Problem to work on =>
Copy the data below without any changes, starting at the line that contains "is (770, 516)." and ending with the line that contains "y-tick-label: 18.95 is", including both of those lines.

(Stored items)
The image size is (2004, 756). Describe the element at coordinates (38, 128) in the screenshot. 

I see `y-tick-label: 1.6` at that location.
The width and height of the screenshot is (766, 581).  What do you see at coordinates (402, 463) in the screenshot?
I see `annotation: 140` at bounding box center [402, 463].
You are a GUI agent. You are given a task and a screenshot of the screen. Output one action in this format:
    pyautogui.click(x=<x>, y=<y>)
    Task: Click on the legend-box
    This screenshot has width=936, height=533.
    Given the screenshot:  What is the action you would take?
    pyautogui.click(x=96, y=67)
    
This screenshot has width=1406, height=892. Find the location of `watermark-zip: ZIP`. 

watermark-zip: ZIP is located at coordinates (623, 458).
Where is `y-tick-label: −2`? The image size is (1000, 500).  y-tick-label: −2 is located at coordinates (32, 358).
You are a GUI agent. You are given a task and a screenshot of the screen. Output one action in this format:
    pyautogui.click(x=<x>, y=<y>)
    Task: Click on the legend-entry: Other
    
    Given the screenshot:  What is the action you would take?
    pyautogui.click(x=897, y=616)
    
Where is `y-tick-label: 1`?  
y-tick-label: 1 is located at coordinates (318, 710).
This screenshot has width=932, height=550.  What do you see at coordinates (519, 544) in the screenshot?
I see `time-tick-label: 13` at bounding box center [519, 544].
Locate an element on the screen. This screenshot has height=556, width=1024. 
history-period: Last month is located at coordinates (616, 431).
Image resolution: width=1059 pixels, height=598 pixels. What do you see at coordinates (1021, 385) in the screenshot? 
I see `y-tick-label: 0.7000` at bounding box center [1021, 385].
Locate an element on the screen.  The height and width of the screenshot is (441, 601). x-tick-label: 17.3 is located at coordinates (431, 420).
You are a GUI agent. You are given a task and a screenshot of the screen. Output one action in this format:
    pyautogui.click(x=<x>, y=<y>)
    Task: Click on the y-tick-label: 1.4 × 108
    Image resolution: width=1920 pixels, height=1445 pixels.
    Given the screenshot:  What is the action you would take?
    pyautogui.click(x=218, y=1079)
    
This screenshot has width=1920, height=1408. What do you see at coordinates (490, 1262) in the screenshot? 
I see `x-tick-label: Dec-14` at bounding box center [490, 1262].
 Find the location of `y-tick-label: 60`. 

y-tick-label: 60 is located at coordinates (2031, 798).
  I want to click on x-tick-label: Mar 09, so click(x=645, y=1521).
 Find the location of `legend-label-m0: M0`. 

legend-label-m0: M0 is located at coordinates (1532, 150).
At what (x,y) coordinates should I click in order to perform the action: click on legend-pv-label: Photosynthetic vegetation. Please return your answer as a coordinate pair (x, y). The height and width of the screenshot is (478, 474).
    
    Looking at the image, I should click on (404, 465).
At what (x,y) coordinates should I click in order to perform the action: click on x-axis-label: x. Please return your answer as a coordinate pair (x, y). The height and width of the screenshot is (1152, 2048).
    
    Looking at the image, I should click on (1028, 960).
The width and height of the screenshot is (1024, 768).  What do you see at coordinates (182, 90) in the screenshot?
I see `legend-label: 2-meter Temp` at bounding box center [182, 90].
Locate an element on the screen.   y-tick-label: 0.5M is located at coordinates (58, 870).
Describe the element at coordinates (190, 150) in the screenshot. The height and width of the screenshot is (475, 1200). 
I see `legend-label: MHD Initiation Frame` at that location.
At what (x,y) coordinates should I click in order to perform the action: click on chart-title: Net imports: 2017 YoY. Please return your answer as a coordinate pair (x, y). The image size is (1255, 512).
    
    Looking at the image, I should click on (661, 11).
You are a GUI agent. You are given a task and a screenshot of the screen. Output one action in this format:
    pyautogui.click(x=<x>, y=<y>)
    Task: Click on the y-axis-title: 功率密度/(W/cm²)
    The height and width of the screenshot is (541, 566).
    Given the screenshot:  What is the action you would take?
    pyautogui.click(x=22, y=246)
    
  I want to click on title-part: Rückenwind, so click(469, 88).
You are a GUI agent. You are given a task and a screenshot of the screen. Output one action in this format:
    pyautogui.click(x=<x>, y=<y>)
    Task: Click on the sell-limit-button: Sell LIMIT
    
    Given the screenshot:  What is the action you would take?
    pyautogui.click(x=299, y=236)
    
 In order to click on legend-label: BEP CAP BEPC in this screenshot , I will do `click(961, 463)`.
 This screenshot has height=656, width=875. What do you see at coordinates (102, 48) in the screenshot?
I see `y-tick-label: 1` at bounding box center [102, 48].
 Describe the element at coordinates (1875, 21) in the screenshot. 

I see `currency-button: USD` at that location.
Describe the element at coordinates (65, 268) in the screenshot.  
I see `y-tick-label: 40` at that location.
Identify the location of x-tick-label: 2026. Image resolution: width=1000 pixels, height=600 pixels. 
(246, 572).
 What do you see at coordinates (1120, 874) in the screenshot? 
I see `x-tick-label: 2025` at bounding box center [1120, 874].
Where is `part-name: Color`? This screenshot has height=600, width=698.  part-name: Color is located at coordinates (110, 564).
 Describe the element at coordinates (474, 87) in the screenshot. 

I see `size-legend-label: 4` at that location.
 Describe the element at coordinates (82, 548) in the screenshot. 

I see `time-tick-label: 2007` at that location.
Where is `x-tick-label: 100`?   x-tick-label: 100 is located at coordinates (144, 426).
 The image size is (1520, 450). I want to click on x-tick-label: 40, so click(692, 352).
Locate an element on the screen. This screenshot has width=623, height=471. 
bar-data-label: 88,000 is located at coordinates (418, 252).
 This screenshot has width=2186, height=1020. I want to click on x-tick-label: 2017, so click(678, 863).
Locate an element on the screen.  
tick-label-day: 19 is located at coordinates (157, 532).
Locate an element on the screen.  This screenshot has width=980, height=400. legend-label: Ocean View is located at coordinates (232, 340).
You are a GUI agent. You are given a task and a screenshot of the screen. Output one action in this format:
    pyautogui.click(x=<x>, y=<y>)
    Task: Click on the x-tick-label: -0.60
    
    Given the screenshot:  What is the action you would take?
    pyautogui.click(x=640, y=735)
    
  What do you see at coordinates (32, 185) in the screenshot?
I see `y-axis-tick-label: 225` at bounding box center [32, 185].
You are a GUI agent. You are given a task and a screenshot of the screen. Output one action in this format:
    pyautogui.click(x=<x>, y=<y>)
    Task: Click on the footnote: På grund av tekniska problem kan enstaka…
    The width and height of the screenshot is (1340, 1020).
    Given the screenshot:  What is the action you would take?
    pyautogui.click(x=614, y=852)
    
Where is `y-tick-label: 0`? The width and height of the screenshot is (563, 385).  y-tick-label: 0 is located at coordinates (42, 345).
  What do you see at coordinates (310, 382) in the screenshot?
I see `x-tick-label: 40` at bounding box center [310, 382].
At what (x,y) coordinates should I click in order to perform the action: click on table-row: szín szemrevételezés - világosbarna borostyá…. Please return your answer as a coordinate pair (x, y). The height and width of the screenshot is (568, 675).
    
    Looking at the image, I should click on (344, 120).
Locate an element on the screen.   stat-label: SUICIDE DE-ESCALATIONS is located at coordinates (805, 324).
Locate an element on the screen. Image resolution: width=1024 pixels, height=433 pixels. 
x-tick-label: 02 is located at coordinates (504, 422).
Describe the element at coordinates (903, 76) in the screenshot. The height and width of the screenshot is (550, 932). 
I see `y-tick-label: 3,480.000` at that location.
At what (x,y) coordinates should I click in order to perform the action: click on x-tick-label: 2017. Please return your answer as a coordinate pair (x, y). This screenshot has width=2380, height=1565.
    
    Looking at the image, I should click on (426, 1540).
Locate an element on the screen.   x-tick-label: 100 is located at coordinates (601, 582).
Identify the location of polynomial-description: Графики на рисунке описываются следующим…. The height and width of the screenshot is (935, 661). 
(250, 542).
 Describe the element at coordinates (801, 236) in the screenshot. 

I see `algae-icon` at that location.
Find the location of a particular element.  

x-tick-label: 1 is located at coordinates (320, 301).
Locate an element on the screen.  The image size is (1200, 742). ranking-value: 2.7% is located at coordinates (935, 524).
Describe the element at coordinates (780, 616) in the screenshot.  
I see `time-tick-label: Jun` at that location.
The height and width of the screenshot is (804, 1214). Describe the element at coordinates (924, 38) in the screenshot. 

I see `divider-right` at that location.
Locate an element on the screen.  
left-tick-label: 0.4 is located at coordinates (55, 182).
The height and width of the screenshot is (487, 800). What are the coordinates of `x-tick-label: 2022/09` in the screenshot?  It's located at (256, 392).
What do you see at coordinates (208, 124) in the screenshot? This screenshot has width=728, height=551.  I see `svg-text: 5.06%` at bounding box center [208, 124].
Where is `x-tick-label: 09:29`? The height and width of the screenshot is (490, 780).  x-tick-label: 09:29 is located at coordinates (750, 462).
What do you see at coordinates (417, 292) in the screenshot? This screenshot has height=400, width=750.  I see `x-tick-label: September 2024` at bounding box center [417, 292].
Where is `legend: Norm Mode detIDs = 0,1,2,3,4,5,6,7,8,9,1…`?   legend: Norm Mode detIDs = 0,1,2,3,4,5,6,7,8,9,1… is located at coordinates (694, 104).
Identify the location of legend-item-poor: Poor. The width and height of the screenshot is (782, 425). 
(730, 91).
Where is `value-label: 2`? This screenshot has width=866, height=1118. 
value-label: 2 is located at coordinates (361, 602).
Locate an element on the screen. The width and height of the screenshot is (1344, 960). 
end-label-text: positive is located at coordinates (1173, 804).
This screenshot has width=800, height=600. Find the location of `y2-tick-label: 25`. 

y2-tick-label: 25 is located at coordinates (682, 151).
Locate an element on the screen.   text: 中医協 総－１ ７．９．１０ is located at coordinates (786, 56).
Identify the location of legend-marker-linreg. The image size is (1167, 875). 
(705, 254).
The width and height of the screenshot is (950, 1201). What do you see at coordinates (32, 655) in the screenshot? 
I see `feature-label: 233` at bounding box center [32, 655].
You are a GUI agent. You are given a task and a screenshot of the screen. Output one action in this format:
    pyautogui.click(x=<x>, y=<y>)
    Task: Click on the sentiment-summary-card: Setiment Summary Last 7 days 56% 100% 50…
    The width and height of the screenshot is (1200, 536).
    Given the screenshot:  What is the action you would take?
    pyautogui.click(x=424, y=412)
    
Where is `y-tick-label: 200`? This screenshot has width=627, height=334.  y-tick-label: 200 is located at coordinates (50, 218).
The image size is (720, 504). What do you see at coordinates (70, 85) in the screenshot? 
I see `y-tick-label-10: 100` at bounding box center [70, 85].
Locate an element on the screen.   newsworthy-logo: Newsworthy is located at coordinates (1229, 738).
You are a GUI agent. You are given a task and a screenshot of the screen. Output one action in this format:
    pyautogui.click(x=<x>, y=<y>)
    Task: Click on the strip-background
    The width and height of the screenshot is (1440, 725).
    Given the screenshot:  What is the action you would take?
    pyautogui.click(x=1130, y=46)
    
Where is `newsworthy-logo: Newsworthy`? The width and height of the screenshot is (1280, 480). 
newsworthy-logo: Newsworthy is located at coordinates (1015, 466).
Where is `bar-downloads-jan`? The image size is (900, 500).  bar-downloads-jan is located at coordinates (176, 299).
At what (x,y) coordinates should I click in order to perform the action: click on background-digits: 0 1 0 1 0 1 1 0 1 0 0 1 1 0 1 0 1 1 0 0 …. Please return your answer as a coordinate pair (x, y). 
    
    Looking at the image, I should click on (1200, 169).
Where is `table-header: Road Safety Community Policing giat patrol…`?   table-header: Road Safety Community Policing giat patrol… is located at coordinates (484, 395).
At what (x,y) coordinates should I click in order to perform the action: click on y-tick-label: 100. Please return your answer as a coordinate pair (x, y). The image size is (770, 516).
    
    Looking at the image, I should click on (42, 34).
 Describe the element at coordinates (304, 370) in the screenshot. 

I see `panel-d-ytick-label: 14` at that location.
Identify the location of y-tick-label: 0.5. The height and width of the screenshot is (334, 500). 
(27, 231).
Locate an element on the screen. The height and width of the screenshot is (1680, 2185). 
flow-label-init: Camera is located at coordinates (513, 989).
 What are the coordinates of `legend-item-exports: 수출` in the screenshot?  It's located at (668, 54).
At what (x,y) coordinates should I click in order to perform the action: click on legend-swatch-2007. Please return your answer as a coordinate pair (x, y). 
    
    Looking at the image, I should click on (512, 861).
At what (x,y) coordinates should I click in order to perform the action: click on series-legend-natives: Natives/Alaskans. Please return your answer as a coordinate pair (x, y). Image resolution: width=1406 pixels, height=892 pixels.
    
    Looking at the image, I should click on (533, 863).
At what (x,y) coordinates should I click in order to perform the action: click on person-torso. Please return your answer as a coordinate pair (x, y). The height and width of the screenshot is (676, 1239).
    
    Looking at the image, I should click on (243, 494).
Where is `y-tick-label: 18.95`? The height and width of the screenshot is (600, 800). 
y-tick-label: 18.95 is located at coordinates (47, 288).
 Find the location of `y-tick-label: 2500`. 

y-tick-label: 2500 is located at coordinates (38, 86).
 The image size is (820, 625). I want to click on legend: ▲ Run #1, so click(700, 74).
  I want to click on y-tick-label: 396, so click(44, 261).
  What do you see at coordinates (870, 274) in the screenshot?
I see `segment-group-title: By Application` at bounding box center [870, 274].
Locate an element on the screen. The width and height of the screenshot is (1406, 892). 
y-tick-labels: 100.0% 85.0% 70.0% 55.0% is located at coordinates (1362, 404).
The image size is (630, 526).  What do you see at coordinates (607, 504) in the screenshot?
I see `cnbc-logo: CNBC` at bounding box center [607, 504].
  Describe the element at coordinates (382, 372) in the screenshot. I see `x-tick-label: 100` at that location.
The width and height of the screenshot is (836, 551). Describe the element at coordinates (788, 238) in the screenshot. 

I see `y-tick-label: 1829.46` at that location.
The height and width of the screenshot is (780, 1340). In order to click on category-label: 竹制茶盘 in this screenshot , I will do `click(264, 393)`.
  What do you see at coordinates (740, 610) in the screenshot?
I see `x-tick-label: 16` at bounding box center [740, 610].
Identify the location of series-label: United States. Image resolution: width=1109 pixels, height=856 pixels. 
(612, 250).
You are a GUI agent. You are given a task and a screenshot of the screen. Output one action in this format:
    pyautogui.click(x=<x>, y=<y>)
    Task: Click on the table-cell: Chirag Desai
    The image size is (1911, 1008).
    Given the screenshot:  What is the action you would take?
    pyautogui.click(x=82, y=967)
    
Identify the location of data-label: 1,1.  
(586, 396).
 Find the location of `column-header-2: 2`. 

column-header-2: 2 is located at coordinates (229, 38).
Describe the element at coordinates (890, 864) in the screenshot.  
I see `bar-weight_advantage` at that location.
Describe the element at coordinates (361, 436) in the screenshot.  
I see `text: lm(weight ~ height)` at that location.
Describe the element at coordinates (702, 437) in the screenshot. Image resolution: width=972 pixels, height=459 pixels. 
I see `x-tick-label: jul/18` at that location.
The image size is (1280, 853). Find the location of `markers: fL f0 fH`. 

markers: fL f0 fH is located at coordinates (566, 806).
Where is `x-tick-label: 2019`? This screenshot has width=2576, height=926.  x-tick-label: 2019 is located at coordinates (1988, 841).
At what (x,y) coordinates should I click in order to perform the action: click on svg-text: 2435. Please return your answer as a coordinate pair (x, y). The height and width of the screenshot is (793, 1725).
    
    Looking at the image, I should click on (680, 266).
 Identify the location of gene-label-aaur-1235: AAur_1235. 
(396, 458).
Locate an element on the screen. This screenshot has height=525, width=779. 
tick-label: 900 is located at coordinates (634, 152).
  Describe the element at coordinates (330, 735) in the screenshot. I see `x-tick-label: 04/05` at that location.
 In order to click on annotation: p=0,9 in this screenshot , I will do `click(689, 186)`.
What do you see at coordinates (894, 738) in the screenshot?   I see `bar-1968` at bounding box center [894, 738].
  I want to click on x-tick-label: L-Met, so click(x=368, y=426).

Response box =>
At what (x,y) coordinates should I click in order to perform the action: click on y-tick-label: 100. Please return your answer as a coordinate pair (x, y). The image size is (770, 516).
    
    Looking at the image, I should click on (42, 34).
 Describe the element at coordinates (304, 370) in the screenshot. 

I see `panel-d-ytick-label: 14` at that location.
Identify the location of y-tick-label: 0.5. The height and width of the screenshot is (334, 500). 
(27, 231).
Locate an element on the screen. The height and width of the screenshot is (1680, 2185). 
flow-label-init: Camera is located at coordinates (513, 989).
 What are the coordinates of `legend-item-exports: 수출` in the screenshot?  It's located at (668, 54).
At what (x,y) coordinates should I click in order to perform the action: click on legend-swatch-2007. Please return your answer as a coordinate pair (x, y). 
    
    Looking at the image, I should click on (512, 861).
At what (x,y) coordinates should I click in order to perform the action: click on series-legend-natives: Natives/Alaskans. Please return your answer as a coordinate pair (x, y). Image resolution: width=1406 pixels, height=892 pixels.
    
    Looking at the image, I should click on (533, 863).
At what (x,y) coordinates should I click in order to perform the action: click on person-torso. Please return your answer as a coordinate pair (x, y). The height and width of the screenshot is (676, 1239).
    
    Looking at the image, I should click on (243, 494).
Where is `y-tick-label: 18.95`? The height and width of the screenshot is (600, 800). 
y-tick-label: 18.95 is located at coordinates (47, 288).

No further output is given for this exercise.